What is needed: Would you retype all of these records exactly?

Data for analysis section start

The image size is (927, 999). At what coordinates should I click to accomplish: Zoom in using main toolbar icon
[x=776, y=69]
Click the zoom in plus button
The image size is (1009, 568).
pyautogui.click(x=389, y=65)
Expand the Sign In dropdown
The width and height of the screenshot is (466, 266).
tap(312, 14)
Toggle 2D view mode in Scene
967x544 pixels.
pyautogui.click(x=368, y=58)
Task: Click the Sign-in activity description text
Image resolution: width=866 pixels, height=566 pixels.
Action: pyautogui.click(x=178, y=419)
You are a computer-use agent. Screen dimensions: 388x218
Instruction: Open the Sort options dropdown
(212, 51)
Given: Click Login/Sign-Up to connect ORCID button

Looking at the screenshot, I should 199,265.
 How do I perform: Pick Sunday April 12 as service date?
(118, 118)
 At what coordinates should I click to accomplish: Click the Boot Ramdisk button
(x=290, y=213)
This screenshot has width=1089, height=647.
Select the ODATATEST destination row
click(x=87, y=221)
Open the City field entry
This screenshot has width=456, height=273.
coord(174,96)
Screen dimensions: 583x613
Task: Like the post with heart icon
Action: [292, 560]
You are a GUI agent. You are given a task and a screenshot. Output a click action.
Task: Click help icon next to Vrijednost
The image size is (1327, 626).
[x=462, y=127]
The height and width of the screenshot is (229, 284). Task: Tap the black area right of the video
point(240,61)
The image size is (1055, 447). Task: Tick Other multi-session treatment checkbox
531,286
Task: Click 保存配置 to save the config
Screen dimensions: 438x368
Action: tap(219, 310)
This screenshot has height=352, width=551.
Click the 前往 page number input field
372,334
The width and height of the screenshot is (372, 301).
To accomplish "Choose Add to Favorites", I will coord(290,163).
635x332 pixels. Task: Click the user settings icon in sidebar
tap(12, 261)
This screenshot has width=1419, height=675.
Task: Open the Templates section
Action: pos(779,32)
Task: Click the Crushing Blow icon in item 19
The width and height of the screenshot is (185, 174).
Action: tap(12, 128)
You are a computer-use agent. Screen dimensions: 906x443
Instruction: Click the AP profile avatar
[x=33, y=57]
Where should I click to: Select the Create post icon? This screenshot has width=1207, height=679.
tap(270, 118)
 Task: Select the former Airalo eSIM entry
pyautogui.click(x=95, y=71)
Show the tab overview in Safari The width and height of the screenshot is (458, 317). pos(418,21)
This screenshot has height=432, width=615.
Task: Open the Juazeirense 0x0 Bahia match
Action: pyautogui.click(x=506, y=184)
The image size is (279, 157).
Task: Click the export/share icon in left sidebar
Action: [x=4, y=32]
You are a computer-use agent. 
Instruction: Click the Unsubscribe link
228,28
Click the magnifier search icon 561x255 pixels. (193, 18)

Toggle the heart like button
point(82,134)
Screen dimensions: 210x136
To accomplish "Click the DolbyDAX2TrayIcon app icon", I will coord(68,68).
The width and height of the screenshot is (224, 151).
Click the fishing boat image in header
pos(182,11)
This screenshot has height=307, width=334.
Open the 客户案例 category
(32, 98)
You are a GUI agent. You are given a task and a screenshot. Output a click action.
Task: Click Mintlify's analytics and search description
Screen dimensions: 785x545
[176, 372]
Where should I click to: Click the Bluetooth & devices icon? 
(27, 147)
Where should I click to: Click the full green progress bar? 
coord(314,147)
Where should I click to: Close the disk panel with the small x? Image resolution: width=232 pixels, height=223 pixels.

Data for analysis section end

Answer to this exercise:
The image size is (927, 999). At what coordinates should I click to accomplish: Zoom in using main toolbar icon
[x=776, y=69]
Click the zoom in plus button
The image size is (1009, 568).
pyautogui.click(x=389, y=65)
Expand the Sign In dropdown
The width and height of the screenshot is (466, 266).
tap(312, 14)
Toggle 2D view mode in Scene
967x544 pixels.
pyautogui.click(x=368, y=58)
Task: Click the Sign-in activity description text
Image resolution: width=866 pixels, height=566 pixels.
Action: pyautogui.click(x=178, y=419)
You are a computer-use agent. Screen dimensions: 388x218
Instruction: Open the Sort options dropdown
(212, 51)
Given: Click Login/Sign-Up to connect ORCID button

Looking at the screenshot, I should 199,265.
 How do I perform: Pick Sunday April 12 as service date?
(118, 118)
 At what coordinates should I click to accomplish: Click the Boot Ramdisk button
(x=290, y=213)
This screenshot has width=1089, height=647.
Select the ODATATEST destination row
click(x=87, y=221)
Open the City field entry
This screenshot has width=456, height=273.
coord(174,96)
Screen dimensions: 583x613
Task: Like the post with heart icon
Action: [292, 560]
You are a GUI agent. You are given a task and a screenshot. Output a click action.
Task: Click help icon next to Vrijednost
The image size is (1327, 626).
[x=462, y=127]
The height and width of the screenshot is (229, 284). Task: Tap the black area right of the video
point(240,61)
The image size is (1055, 447). Task: Tick Other multi-session treatment checkbox
531,286
Task: Click 保存配置 to save the config
Screen dimensions: 438x368
Action: tap(219, 310)
This screenshot has height=352, width=551.
Click the 前往 page number input field
372,334
The width and height of the screenshot is (372, 301).
To accomplish "Choose Add to Favorites", I will coord(290,163).
635x332 pixels. Task: Click the user settings icon in sidebar
tap(12, 261)
This screenshot has width=1419, height=675.
Task: Open the Templates section
Action: pos(779,32)
Task: Click the Crushing Blow icon in item 19
The width and height of the screenshot is (185, 174).
Action: tap(12, 128)
You are a computer-use agent. Screen dimensions: 906x443
Instruction: Click the AP profile avatar
[x=33, y=57]
Where should I click to: Select the Create post icon? This screenshot has width=1207, height=679.
tap(270, 118)
 Task: Select the former Airalo eSIM entry
pyautogui.click(x=95, y=71)
Show the tab overview in Safari The width and height of the screenshot is (458, 317). pos(418,21)
This screenshot has height=432, width=615.
Task: Open the Juazeirense 0x0 Bahia match
Action: pyautogui.click(x=506, y=184)
The image size is (279, 157).
Task: Click the export/share icon in left sidebar
Action: [x=4, y=32]
You are a computer-use agent. 
Instruction: Click the Unsubscribe link
228,28
Click the magnifier search icon 561x255 pixels. (193, 18)

Toggle the heart like button
point(82,134)
Screen dimensions: 210x136
To accomplish "Click the DolbyDAX2TrayIcon app icon", I will coord(68,68).
The width and height of the screenshot is (224, 151).
Click the fishing boat image in header
pos(182,11)
This screenshot has height=307, width=334.
Open the 客户案例 category
(32, 98)
You are a GUI agent. You are given a task and a screenshot. Output a click action.
Task: Click Mintlify's analytics and search description
Screen dimensions: 785x545
[176, 372]
Where should I click to: Click the Bluetooth & devices icon? 
(27, 147)
Where should I click to: Click the full green progress bar? 
coord(314,147)
Where should I click to: Close the disk panel with the small x? Image resolution: width=232 pixels, height=223 pixels.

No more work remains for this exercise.